Some Thoughts on Eric Schneiderman abrupt resignation of New York Attorney General Eric Schneiderman Monday night left the legal community scratching its head. How could such a bright star, who consistently used the power of his office to fight for just causes, especially for women, have fallen in such rapid and spectacular fashion?

The answer, of course, is that people are complicated.

Schneiderman’s initial response to the New Yorker’s story about four women accusing him of abuse was not encouraging: in a statement quoted in the article he asserted that he never assaulted anyone but admitted he engaged in “role-playing and other consensual sexual activity” in the “privacy of intimate relationships.”  In essence, he told the New Yorker he didn’t do it, but if he did do it, it was consensual.

That’s just about the worst legal strategy one could think up. Putting it on the record only made things worse for him.

It is impossible to imagine the scenarios described in the New Yorker, on-the-record, as “consensual” or the result of a misunderstanding over role-playing: “All of a sudden,” one of the victims told the magazine, “he just slapped me, open-handed and with great force, across the face, landing the blow directly onto my ear… It was horrendous.” Since Schneiderman’s statement is in the story itself, it was likely made before Schneiderman even read what the New Yorker was writing about him, and certainly without the advice of an experienced criminal lawyer. The statement will be admissible in court and amounts to a partial, defensive confession that only makes him look guilty, while simultaneously trashing the victims as not only liars, but also sexual deviants. All that might be true, but it certainly does not seem true coming from the alleged perpetrator in the immediate aftermath of the allegations. So lesson number one: even if you are a brilliant lawyer, keep your mouth shut when you are accused of a crime…at least until you have had plenty of time to formulate a response and obtain competent legal counsel.

Abhorrent as the accusations are, Schneiderman leaves behind an impressive record of achievement. Elected statewide and independent of the governor, the attorney general’s office has a broad portfolio, representing the People of the State of New York in criminal, civil, and impact litigation. In addition to taking on Pres. Donald Trump’s policies at a national level, the New York AG brings individual criminal cases against defendants as sort of a special counsel  in situations where the local district attorney is conflicted. For example, the office is investigating Manhattan district attorney Cyrus Vance’s supposed kid-glove handling of sex abuse allegations against movie mogul Harvey Weinstein (we wish they would investigate Mr. Vance’s disparate treatment of petty offenses committed by the poor, a far more serious problem affecting thousands of people).

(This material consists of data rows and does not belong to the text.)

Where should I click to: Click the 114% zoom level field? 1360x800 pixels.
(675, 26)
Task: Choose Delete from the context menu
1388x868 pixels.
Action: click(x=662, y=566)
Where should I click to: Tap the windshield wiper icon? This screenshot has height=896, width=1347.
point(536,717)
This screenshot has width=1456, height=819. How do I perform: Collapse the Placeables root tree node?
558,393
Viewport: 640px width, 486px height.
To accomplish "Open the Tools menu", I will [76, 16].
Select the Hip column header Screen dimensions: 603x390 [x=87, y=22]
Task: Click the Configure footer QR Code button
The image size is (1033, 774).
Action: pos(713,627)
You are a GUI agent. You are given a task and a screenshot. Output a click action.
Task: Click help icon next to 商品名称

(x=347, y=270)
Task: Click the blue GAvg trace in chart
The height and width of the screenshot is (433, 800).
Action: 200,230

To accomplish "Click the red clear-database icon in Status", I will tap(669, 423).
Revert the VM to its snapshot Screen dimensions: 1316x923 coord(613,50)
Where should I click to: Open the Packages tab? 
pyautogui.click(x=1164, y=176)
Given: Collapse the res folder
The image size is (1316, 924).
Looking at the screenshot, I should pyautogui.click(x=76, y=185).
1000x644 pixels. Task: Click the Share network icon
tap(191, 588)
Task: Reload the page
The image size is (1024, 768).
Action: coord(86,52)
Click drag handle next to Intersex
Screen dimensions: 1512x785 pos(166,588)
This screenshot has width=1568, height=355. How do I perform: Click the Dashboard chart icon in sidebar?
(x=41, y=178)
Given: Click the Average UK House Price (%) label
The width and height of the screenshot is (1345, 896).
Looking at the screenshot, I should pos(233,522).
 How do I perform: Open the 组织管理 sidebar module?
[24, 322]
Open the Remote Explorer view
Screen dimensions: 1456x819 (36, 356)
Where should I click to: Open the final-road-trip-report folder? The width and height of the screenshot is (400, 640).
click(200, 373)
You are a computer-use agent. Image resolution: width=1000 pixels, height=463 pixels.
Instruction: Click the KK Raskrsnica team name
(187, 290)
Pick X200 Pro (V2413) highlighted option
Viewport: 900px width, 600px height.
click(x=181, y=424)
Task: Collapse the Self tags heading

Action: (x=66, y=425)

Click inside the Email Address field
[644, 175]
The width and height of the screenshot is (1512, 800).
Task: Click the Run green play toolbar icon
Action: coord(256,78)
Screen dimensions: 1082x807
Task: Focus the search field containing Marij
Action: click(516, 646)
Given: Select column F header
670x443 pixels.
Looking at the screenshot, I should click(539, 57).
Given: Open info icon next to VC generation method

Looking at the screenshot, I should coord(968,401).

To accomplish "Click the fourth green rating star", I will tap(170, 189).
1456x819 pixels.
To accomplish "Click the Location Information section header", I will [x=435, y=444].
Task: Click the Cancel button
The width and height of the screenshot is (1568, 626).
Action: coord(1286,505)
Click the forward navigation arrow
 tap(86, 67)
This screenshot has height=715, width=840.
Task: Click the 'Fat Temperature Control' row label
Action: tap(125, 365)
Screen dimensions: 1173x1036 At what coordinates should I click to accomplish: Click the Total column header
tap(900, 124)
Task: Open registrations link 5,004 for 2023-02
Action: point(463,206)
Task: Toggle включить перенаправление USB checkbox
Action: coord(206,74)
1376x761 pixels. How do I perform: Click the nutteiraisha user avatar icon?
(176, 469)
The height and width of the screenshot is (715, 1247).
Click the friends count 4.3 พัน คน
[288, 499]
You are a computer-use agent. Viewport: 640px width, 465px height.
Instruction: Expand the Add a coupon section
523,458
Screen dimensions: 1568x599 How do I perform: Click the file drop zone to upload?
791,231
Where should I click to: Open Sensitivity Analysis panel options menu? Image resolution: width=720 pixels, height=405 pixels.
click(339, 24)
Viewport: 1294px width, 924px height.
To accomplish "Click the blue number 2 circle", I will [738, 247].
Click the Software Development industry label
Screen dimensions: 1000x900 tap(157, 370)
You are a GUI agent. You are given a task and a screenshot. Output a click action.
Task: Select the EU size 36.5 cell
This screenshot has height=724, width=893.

The AG also defends the state and state officials against lawsuits: our office presently has two cases in which the AG’s office is representing state officials we contend are responsible for permitting women inmates to be sexually abused at Bedford Hills Correctional Facility. In those cases, the AG’s office declined to defend the actual abusers, both of whom were charged with crimes, including a federal civil rights violation which became a crime only after the Second Circuit Court of Appeals ruled in favor of our clients in 2015 that sexual abuse of prisoners constitutes cruel and unusual punishment.

Schneiderman will be replaced in the short-term by Barbara Underwood, an undeniably brilliant attorney with a dazzling background. A former acting U.S. solicitor general, Underwood has argued twenty cases before the U.S. Supreme Court and taught at Yale Law School for a decade. She clerked for Thurgood Marshall and has an abiding knowledge of criminal justice issues. She also has deep local (but prosecutorial) roots: she was an executive at the U.S. Attorney’s Office for the Eastern District of New York, the Kings County District Attorney’s Office, the Queens County District Attorney’s Office and a trial attorney for the Manhattan District Attorney’s office.

At the same time, before the familiar political crowing gets fully underway, it is important to recognize that the allegations against Schneiderman are qualitatively more serious than the allegations against other politicians who have resigned in scandal in recent years. His conduct, if proven true, should not be conflated with what was done by Elliot Spitzer, Al Franken, or even Anthony Weiner. Although Weiner was criminally prosecuted, he never physically harmed or threatened anybody. Schneiderman seems to be accused of using his blameless, even moralistic, public face as a shield for brutal conduct that is criminal and destructive by any measure, more akin to hebephilic Alabama Judge Roy Moore or White House staffer Rob Porter than to handsy Garrison Keillor. Schniederman is an accomplished lawyer himself. He needs a good lawyer not to keep him in office, but to keep him out of jail for the harm he inflicted on women who trusted him.